Figure 7. Scattering patterns and high resolution model of XIAP-BIR2BIR3 in presence of 9a. A) Experimental data with associated error bars is reported in black; green line: fit using Bunch and fixed domains with x = 3.04; red line: fit using Coral and mobile domains with distant restraints between the two heads of 9a (x = 1.30). B) Coral model: XIAP-BIR2BIR3 is represented in white/orange surface for BIR2BIR3/missing parts build by BUNCH, respectively. 9a is in blue stick and its conformation in XIAP- (shorter helical pitch) and cIAP1-BIR2BIR3 (longer helical pitch) crystal structures are in green/purple, respectively.

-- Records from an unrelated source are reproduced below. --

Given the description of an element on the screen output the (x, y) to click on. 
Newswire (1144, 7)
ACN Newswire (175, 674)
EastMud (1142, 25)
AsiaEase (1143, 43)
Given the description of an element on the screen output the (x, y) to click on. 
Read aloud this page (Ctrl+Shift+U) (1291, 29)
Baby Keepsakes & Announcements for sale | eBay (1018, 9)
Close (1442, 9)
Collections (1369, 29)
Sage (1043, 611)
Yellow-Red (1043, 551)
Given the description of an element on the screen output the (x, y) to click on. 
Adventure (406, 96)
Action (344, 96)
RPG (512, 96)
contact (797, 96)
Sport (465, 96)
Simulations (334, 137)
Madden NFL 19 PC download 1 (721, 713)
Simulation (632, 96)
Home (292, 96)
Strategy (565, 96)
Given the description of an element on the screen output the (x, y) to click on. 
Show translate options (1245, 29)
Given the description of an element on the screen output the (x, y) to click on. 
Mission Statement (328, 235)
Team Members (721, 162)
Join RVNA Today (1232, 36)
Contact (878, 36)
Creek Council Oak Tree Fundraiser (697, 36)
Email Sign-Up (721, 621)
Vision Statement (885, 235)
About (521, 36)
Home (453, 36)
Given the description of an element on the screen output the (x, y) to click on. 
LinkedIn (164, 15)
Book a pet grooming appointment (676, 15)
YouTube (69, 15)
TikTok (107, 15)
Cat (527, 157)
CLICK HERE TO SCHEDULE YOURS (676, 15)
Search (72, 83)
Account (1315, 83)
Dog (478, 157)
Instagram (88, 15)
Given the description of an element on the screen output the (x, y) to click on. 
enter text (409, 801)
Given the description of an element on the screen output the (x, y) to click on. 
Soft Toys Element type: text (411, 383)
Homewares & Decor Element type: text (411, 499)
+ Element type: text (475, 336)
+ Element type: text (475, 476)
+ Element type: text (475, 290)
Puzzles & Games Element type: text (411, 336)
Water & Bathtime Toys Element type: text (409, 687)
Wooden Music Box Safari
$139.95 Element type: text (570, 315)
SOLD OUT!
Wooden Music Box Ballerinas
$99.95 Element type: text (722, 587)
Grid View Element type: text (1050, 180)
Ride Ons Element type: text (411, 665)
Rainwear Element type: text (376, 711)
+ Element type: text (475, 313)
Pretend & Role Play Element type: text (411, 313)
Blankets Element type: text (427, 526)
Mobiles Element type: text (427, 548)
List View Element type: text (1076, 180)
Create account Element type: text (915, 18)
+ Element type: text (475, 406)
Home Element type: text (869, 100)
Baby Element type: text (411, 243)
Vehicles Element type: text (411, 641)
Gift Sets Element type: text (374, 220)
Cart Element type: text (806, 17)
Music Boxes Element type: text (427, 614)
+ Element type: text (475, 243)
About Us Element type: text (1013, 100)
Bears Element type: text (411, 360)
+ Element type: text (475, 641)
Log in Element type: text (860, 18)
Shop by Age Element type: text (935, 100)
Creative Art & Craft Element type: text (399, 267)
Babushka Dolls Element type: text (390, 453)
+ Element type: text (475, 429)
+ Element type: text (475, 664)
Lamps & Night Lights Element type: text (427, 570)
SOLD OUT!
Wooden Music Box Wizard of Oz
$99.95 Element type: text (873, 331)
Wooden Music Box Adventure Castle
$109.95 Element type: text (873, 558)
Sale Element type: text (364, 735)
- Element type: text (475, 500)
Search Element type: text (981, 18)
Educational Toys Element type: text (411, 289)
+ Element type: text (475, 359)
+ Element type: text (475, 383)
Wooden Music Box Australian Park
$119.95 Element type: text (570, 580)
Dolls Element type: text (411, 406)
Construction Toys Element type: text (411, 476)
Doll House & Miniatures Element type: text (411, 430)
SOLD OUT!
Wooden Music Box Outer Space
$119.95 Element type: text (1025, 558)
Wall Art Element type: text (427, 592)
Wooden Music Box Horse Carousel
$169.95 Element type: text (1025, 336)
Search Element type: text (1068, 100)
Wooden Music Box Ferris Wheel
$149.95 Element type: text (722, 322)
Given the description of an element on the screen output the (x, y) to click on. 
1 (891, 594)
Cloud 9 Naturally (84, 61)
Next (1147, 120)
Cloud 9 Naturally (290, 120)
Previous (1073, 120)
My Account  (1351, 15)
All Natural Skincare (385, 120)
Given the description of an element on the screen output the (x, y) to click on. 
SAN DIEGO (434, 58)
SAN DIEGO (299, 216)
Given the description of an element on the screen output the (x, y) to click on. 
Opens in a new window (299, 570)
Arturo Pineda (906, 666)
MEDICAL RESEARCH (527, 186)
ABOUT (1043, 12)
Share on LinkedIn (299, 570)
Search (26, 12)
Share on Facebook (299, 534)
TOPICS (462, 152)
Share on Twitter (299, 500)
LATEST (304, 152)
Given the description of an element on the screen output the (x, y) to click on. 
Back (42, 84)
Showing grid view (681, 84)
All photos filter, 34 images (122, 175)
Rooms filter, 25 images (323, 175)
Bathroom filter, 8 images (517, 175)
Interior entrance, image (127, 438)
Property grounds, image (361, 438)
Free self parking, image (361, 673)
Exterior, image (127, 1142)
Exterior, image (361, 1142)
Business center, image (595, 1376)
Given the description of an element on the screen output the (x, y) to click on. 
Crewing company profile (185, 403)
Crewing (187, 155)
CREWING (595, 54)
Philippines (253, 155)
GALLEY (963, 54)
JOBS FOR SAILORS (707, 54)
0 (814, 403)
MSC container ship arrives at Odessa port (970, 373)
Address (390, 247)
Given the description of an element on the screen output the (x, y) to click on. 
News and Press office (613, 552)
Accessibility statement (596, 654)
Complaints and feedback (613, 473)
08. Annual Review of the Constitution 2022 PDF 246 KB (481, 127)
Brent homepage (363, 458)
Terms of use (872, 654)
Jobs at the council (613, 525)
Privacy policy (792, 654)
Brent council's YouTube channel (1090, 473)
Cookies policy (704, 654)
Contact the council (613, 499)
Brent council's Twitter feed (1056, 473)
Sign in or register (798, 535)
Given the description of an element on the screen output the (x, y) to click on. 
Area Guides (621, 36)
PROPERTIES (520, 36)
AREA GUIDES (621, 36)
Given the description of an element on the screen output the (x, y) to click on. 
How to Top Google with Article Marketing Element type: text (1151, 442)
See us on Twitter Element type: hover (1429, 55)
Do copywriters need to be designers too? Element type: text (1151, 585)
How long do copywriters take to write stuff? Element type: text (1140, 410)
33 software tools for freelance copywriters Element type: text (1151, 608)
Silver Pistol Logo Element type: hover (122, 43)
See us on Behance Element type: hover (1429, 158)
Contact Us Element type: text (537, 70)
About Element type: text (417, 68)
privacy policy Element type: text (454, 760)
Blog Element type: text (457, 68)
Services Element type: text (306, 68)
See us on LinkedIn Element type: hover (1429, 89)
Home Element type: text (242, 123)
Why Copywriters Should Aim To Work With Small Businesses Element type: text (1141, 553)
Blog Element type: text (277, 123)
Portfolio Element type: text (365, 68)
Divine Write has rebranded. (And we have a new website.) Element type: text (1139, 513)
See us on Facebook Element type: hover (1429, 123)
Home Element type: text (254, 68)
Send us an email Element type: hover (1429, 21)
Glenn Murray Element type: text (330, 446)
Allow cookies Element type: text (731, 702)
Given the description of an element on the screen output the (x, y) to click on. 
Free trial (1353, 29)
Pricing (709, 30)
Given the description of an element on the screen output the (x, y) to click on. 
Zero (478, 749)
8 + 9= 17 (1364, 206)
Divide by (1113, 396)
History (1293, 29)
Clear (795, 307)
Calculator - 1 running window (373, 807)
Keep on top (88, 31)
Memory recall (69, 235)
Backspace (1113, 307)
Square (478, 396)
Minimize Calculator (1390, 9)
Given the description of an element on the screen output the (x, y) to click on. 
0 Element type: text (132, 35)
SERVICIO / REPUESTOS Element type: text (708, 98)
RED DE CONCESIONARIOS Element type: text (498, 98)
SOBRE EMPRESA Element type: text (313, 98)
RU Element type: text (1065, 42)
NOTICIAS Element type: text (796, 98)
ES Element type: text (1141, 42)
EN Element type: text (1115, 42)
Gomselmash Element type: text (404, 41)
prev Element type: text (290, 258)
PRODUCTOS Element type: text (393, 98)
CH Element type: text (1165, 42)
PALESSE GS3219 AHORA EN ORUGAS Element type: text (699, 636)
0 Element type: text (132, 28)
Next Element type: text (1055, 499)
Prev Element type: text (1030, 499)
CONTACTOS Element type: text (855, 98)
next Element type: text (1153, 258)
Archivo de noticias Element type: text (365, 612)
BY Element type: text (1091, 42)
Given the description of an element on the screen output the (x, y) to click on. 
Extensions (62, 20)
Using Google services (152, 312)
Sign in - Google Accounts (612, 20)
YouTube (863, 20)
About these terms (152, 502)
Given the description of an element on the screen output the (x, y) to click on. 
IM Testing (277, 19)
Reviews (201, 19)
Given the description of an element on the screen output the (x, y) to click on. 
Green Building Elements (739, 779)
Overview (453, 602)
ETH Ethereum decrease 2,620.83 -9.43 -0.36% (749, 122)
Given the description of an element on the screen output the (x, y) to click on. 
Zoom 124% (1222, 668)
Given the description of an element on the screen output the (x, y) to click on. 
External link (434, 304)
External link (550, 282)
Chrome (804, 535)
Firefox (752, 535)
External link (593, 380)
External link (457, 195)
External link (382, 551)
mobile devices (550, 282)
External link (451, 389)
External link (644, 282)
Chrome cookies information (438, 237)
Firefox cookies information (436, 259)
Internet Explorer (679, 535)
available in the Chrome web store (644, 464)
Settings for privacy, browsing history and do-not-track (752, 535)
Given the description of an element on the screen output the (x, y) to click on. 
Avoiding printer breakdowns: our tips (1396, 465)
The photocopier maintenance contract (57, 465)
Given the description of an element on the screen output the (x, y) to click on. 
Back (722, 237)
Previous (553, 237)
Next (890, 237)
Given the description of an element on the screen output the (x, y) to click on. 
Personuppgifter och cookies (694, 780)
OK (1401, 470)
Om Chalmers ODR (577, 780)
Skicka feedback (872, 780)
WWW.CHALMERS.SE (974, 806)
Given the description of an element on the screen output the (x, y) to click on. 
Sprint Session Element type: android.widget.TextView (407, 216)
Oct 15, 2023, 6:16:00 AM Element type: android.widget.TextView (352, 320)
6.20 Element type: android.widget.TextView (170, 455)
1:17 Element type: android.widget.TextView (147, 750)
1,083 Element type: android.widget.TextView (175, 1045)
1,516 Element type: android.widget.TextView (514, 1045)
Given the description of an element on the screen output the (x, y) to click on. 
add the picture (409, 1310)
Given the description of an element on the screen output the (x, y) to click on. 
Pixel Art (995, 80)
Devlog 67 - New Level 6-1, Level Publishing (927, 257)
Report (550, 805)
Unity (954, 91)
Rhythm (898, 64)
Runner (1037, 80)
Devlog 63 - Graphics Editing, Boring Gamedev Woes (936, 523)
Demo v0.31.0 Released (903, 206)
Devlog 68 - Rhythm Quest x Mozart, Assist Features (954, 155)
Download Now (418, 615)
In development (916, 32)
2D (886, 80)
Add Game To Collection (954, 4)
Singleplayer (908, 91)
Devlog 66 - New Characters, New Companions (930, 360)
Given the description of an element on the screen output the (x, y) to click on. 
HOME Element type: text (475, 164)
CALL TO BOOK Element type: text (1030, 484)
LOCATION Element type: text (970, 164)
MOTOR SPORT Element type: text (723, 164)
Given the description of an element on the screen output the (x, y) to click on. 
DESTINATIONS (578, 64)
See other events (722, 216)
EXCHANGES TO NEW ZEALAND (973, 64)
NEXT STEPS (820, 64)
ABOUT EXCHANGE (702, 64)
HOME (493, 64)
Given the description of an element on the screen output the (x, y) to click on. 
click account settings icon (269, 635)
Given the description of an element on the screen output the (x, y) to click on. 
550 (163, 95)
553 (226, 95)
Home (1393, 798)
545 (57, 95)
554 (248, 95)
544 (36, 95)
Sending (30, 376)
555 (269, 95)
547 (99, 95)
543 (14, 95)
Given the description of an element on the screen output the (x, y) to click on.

The dimer that fit best SAXS data has somehow an intermediate structure with respect to the two observed crystal structures.

Accordingly, the remarkable differences in affinity between XIAPand cIAP1-BIR3 and the monomeric moiety of 9a (IC50 = 230.0 and 5.0 nM, respectively), are strongly reduced in the presence of the dimeric compound 9a (IC50 = 25.4 and 5.4 nM, respectively), confirming the ligand induced formation of an energetically favorable XIAP-BIR3 dimer (reducing the IC50 of the ternary complex). Comparative SAXS analysis of XIAP-BIR2BIR3 shows that the construct in the presence of the inhibitor adopts a more compact global conformation, likely induced by 9a simultaneous binding to both BIR domains. However, ensemble analysis (EOM) of free XIAP-BIR2BIR3 shows that a majority of the molecules adopt a compact conformation, suggesting that the two domains are transiently interacting even in the absence of 9a. Such result is also supported by a molecular dynamics simulation of XIAPBIR2BIR3 showing the conservation of an inter-domain interaction surface similar to that observed for XIAP-BIR3/BIR3/9a crystallographic dimer (data not shown). A high resolution model of XIAP-BIR2BIR3/9a complex using the domain crystal structures that nicely fits SAXS data can be obtained by slightly relaxing the shape of the XIAP-BIR3/9a crystallographic dimer. In fact, a small separation of the two domains and the addition of the missing part of the structure (Coral model, Fig. 7B) lead to a much improved agreement with the SAXS data (x decreases from 3.04 to 1.30). In this simulated model, 9a maintains a right handed helical conformation, but witha pitch that is intermediate relative to both cIAP1-BIR3 (longer) and XIAP-BIR3 (shorter) (Fig. 7B).